Piotr Brodowski (born 18 February 1989) is a Polish chess International Master (2016).

== Chess career ==
Piotr Brodowski competed many times in the finals of Polish Youth Chess Championships in various age groups and winning five medals: gold (Wisła 1999 - U10 age group), silver (Żagań 2002 - U14 age group) and three bronze (Krynica Morska 1999 - U10 age group; Kołobrzeg 2000 - U12 age group; Środa Wielkopolska 2008 - U20 age group). In 2009, in Bydgoszcz Piotr Brodowski with chess club Odrodzenie (Kożuchów) won Polish Team Blitz Chess Championship. He five times participated in Polish Team Chess Championship with various chess clubs (2002, 2009, 2011, 2014, 2016). In Czech Chess Extraliga with chess club A64 Valoz Grygov Piotr Brodowski won silver (2011) medal. In 2015, in Poznań he ranked 11th in Polish Chess Championship. In 2018, in Szczawno-Zdrój Piotr Brodowski won bronze medal in Polish Blitz Chess Championship.

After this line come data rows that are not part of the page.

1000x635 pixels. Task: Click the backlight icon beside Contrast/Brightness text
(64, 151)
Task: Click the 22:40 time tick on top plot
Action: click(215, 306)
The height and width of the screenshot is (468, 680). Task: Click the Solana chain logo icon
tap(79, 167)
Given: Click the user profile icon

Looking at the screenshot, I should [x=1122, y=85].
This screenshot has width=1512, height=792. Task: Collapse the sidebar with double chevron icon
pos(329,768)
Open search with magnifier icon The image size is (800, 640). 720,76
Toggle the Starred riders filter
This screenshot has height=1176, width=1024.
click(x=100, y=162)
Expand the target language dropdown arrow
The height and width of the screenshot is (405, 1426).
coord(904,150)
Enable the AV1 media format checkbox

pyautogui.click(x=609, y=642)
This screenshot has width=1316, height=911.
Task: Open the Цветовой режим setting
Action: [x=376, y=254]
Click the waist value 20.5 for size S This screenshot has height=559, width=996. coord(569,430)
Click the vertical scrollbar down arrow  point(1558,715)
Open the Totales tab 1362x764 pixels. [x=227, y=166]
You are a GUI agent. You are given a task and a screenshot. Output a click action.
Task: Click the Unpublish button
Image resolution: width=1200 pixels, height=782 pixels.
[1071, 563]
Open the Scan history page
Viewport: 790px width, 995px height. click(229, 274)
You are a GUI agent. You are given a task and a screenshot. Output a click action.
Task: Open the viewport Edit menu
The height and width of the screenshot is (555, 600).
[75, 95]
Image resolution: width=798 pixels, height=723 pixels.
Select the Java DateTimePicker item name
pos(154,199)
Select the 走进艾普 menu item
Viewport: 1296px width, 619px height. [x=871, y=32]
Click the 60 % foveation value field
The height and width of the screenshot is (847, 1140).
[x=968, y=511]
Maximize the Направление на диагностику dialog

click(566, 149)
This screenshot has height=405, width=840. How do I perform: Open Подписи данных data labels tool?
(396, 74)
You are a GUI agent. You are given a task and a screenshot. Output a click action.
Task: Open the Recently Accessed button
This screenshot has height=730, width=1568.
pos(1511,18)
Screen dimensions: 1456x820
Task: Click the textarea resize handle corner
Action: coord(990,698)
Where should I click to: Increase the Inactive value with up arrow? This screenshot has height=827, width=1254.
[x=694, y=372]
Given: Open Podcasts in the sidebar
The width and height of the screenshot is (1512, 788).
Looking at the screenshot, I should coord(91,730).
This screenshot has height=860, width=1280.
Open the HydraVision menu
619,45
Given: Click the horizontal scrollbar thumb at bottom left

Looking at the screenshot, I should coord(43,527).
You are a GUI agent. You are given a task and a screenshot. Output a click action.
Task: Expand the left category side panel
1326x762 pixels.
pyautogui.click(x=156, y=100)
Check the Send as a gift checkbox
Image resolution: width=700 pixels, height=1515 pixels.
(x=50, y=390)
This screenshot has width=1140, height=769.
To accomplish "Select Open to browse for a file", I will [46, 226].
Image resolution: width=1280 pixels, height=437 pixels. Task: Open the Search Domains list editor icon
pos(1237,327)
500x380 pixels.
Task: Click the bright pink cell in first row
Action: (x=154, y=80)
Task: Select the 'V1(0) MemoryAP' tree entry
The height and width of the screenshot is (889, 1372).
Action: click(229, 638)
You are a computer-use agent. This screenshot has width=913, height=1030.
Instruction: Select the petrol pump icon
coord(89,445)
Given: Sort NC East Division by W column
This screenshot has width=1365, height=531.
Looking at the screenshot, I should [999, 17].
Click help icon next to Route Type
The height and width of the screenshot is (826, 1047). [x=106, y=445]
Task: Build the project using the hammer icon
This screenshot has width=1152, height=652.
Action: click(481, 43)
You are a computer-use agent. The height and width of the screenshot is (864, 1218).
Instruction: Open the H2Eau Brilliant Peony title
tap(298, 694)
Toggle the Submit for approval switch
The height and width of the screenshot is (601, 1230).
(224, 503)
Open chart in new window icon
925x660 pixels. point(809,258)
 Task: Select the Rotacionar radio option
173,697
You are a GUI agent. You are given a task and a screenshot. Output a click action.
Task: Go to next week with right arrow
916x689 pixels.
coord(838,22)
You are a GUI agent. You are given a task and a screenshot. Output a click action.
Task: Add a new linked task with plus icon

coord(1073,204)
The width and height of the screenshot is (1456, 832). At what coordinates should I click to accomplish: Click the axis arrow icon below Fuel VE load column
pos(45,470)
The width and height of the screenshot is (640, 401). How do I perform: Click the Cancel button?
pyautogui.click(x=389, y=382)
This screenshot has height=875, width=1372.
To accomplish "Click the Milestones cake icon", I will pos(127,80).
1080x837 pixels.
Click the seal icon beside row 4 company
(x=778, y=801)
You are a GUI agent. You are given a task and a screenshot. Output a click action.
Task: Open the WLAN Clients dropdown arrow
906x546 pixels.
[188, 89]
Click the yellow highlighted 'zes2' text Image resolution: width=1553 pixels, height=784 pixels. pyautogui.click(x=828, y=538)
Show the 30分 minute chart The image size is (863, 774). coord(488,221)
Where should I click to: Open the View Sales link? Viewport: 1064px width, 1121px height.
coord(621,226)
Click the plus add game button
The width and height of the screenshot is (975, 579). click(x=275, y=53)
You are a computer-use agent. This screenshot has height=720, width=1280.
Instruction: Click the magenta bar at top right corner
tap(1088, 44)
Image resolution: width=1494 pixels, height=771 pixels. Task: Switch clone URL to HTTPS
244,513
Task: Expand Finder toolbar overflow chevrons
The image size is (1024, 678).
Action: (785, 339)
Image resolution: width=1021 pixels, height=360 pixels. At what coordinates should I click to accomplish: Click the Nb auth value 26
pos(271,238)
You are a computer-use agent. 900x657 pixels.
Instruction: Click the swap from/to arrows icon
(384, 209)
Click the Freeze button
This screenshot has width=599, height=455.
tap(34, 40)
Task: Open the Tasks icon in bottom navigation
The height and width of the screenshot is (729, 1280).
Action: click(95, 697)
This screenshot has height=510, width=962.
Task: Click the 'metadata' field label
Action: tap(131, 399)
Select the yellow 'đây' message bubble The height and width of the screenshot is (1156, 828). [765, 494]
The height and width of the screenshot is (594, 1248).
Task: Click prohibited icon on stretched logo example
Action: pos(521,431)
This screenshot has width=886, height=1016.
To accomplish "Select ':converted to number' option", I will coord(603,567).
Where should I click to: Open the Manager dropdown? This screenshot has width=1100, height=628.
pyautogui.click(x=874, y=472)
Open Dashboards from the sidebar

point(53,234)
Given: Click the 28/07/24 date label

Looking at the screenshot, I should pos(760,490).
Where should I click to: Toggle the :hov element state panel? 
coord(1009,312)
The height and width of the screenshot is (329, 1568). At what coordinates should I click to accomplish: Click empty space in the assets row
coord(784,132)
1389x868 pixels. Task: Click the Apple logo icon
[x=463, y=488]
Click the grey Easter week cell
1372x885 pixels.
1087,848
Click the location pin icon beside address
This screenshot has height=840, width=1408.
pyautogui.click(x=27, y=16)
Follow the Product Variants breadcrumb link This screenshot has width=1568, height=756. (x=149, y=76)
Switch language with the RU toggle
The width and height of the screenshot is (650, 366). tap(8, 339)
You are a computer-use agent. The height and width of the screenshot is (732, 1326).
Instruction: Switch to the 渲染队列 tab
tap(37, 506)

Piotr Brodowski successes in international chess tournaments include:
- shared 3rd place in Wrocław (2007, after Vadim Shishkin and Mirosław Grabarczyk, together with, among others, Tomasz Warakomski),
- shared 1st place in Gdańsk (2007),
- shared 1st place in Frýdek-Místek (2008),
- shared 2nd place in Lubawka (2008, after Paweł Jaracz, together with Łukasz Cyborowski),
- shared 1st place in Szklarska Poręba (2009),
- 1st place in Kowalewo Pomorskie (2009).

Piotr Brodowski achieved the highest rating in his career so far on 1 July 2016, with a score of 2457 points.